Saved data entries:
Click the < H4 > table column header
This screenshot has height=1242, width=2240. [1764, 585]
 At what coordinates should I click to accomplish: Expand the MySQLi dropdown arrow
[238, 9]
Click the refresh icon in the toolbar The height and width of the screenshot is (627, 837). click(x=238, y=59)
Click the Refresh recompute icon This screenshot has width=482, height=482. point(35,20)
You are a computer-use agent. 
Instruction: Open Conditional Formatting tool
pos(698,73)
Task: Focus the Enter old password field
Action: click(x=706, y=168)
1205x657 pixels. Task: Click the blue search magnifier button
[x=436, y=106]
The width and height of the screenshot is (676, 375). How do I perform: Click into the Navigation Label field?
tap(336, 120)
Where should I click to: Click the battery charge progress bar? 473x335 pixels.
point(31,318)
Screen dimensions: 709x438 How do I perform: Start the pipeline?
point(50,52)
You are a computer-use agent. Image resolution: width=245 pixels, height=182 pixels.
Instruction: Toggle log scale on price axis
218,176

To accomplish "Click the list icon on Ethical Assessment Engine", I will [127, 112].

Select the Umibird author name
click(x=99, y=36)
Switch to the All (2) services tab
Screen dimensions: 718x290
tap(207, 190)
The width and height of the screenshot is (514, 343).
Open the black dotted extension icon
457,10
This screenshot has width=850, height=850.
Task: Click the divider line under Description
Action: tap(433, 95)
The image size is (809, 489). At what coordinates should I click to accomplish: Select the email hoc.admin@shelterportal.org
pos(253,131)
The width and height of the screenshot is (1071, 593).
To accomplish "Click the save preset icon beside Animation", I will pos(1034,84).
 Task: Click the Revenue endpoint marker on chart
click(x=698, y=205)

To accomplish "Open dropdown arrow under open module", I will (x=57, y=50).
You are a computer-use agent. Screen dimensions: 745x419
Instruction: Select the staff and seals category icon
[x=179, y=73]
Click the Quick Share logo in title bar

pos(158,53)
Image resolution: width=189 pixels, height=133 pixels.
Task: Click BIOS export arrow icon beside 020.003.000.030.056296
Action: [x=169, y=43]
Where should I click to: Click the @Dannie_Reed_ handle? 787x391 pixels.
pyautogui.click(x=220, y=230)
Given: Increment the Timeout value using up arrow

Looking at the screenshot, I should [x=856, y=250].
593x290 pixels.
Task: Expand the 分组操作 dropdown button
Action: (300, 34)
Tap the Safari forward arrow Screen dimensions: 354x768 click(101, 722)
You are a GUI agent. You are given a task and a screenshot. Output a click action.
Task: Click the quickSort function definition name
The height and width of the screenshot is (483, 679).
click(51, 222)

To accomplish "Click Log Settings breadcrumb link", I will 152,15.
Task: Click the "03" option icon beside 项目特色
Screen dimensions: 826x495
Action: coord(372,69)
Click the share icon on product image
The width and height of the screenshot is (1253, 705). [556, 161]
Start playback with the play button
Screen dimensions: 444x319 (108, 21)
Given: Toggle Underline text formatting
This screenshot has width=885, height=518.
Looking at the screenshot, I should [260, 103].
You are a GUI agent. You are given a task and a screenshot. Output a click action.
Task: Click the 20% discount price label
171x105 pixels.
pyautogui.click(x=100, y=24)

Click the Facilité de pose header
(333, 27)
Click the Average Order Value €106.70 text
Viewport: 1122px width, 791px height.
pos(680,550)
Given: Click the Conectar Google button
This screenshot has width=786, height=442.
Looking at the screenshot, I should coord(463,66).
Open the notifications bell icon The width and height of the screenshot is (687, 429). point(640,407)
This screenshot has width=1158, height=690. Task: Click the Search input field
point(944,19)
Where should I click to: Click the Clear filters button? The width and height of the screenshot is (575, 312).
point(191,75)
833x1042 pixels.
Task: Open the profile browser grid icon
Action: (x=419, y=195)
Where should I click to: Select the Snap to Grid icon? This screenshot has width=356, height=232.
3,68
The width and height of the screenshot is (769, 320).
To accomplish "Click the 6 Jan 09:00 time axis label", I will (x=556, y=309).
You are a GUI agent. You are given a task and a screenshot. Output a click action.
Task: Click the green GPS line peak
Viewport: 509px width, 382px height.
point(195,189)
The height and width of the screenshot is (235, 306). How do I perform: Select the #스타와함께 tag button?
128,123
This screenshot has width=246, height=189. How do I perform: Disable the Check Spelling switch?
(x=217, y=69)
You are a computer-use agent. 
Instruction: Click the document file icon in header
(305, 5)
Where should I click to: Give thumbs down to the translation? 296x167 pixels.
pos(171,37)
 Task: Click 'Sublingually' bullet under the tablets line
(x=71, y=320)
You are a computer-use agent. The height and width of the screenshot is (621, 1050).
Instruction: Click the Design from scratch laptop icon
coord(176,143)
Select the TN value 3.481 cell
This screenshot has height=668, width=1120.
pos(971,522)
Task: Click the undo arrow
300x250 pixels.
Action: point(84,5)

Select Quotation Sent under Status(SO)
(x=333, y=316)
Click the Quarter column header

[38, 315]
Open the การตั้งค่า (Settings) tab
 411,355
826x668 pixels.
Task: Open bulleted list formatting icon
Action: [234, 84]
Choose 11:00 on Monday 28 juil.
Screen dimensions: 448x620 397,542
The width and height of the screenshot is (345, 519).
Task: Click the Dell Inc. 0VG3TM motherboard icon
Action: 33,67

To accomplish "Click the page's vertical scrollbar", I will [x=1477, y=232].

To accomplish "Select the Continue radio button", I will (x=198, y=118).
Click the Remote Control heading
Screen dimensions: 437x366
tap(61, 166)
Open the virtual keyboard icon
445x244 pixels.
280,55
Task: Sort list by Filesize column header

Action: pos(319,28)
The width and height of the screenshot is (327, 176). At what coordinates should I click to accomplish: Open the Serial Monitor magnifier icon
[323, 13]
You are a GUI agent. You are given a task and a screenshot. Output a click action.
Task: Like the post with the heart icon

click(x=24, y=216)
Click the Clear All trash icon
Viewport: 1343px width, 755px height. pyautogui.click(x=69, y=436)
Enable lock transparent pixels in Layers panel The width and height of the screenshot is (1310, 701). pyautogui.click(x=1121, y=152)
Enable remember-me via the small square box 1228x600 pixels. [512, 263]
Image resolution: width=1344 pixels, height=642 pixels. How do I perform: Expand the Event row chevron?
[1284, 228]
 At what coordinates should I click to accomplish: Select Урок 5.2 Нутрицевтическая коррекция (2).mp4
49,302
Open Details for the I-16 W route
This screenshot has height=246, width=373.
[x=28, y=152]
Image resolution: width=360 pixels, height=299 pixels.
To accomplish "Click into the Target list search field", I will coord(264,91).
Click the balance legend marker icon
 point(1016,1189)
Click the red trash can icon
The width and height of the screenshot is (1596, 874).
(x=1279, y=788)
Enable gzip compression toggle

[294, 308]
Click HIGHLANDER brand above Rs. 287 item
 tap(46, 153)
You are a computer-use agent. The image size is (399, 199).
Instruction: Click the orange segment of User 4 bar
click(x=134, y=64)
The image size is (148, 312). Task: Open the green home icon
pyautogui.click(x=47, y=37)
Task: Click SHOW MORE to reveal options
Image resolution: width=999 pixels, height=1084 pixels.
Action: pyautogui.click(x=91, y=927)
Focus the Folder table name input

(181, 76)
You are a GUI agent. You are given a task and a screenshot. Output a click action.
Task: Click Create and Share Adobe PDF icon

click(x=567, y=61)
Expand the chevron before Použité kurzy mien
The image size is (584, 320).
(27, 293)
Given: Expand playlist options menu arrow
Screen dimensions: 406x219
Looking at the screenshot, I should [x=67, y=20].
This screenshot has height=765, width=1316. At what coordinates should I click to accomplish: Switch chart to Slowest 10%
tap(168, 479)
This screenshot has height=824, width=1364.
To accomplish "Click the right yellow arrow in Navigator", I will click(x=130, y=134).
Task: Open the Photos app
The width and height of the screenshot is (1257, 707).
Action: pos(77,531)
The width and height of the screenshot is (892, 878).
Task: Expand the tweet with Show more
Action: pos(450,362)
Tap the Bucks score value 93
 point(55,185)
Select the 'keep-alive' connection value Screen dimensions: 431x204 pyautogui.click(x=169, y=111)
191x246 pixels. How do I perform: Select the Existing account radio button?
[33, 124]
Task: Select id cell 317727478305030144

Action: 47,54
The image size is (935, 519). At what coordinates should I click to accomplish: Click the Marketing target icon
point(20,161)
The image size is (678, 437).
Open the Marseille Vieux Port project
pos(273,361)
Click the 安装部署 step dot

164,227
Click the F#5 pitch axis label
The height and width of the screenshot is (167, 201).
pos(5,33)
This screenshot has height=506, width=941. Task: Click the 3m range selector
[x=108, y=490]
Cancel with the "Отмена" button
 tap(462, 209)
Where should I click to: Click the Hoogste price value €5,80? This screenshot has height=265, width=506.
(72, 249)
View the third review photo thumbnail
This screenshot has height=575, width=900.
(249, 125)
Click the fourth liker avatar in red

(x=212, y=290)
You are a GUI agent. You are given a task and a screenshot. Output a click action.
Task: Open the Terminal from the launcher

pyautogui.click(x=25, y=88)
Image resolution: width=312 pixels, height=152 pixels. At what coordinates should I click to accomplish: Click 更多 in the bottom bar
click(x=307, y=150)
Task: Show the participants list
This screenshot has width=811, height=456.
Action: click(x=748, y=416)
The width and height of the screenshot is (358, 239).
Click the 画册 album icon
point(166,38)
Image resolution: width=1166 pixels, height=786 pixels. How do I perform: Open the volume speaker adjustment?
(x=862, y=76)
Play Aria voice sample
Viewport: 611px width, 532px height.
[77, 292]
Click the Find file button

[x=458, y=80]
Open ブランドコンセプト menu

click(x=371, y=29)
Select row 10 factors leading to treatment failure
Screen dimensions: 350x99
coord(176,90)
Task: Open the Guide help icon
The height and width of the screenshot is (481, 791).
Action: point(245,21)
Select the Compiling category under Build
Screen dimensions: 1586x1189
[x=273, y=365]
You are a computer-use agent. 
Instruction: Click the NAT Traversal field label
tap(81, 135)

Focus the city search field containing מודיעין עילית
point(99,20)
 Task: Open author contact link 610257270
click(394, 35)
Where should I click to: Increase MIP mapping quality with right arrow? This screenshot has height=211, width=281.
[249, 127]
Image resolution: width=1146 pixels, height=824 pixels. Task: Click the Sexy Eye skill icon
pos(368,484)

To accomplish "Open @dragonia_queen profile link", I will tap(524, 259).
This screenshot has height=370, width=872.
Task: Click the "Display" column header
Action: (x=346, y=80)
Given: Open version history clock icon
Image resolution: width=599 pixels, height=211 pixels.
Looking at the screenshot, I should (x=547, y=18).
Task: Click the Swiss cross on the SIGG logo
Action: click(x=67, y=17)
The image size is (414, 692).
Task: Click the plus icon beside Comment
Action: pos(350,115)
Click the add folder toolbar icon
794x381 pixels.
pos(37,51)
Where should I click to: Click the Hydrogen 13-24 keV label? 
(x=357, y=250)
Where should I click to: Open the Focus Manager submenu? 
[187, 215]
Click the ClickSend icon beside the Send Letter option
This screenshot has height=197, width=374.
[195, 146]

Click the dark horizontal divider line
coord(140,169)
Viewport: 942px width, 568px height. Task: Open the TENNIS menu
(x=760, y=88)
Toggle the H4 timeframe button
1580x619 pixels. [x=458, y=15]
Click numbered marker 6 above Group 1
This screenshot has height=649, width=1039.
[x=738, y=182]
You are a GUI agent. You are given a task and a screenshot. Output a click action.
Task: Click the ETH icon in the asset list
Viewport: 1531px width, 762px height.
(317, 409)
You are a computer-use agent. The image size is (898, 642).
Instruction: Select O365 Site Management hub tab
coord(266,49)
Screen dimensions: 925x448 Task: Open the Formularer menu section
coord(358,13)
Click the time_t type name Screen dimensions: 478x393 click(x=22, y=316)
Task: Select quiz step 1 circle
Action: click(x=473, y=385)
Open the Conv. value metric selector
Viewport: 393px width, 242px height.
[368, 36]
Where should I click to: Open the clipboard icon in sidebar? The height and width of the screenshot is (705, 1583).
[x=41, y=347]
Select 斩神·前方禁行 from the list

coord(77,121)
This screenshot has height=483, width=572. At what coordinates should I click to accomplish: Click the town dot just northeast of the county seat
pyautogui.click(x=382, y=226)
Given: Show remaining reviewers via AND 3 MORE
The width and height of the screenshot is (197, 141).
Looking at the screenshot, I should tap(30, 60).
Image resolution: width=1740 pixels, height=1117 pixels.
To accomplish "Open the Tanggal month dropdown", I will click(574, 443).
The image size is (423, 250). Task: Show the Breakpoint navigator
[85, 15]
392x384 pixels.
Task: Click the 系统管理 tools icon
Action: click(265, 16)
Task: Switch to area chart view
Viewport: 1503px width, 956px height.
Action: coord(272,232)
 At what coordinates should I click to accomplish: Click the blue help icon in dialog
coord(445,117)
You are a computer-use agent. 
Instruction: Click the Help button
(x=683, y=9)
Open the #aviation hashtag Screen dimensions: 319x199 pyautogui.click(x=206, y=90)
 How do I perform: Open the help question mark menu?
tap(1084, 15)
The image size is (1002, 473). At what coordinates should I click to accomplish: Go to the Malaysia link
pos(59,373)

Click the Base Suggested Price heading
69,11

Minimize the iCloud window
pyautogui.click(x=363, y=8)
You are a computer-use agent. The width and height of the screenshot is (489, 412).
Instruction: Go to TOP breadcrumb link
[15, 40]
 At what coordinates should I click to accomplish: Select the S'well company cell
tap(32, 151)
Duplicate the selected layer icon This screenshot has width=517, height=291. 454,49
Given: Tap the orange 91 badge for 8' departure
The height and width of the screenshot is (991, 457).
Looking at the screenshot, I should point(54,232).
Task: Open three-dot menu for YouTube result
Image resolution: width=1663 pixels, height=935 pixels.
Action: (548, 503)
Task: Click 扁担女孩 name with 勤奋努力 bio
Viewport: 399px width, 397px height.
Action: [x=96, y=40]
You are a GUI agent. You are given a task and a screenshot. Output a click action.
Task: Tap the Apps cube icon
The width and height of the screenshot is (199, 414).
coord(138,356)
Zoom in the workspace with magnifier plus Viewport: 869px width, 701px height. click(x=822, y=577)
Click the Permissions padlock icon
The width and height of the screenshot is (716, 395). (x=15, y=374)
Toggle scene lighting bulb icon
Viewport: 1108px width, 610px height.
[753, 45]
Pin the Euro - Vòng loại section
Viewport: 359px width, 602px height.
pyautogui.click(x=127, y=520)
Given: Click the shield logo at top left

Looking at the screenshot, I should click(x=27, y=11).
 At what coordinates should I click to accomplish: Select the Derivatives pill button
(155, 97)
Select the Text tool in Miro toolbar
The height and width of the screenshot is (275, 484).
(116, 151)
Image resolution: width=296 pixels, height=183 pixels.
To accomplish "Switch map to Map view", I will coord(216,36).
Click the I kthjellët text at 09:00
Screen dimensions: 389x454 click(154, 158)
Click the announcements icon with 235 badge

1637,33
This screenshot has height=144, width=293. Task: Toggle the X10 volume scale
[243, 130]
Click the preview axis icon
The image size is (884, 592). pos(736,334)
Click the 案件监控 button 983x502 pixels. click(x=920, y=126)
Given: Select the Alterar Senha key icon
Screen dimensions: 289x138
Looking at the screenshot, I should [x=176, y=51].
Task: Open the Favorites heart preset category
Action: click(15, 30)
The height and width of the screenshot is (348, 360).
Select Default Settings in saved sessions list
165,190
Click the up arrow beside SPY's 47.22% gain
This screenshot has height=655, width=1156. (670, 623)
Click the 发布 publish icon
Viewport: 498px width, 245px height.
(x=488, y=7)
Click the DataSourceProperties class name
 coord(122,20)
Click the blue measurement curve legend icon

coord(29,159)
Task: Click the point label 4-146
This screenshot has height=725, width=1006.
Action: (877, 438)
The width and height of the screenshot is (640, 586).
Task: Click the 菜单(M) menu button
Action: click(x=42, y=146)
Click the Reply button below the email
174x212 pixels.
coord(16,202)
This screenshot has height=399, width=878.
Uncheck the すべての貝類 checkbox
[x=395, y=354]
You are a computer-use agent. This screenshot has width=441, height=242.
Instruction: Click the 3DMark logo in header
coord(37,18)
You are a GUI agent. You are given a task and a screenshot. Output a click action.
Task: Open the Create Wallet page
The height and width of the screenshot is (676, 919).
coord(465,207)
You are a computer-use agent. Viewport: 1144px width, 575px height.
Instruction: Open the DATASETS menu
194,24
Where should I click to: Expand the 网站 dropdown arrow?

PROBLEM TO WORK ON -
Please copy the items above verbatim, starting at the line containing "At what coordinates should I click to accomplish: Click the blue" and ending at the line containing "tap(1084, 15)", with both of those lines included.

SOLUTION TO THIS EXERCISE -
 At what coordinates should I click to accomplish: Click the blue help icon in dialog
coord(445,117)
You are a computer-use agent. 
Instruction: Click the Help button
(x=683, y=9)
Open the #aviation hashtag Screen dimensions: 319x199 pyautogui.click(x=206, y=90)
 How do I perform: Open the help question mark menu?
tap(1084, 15)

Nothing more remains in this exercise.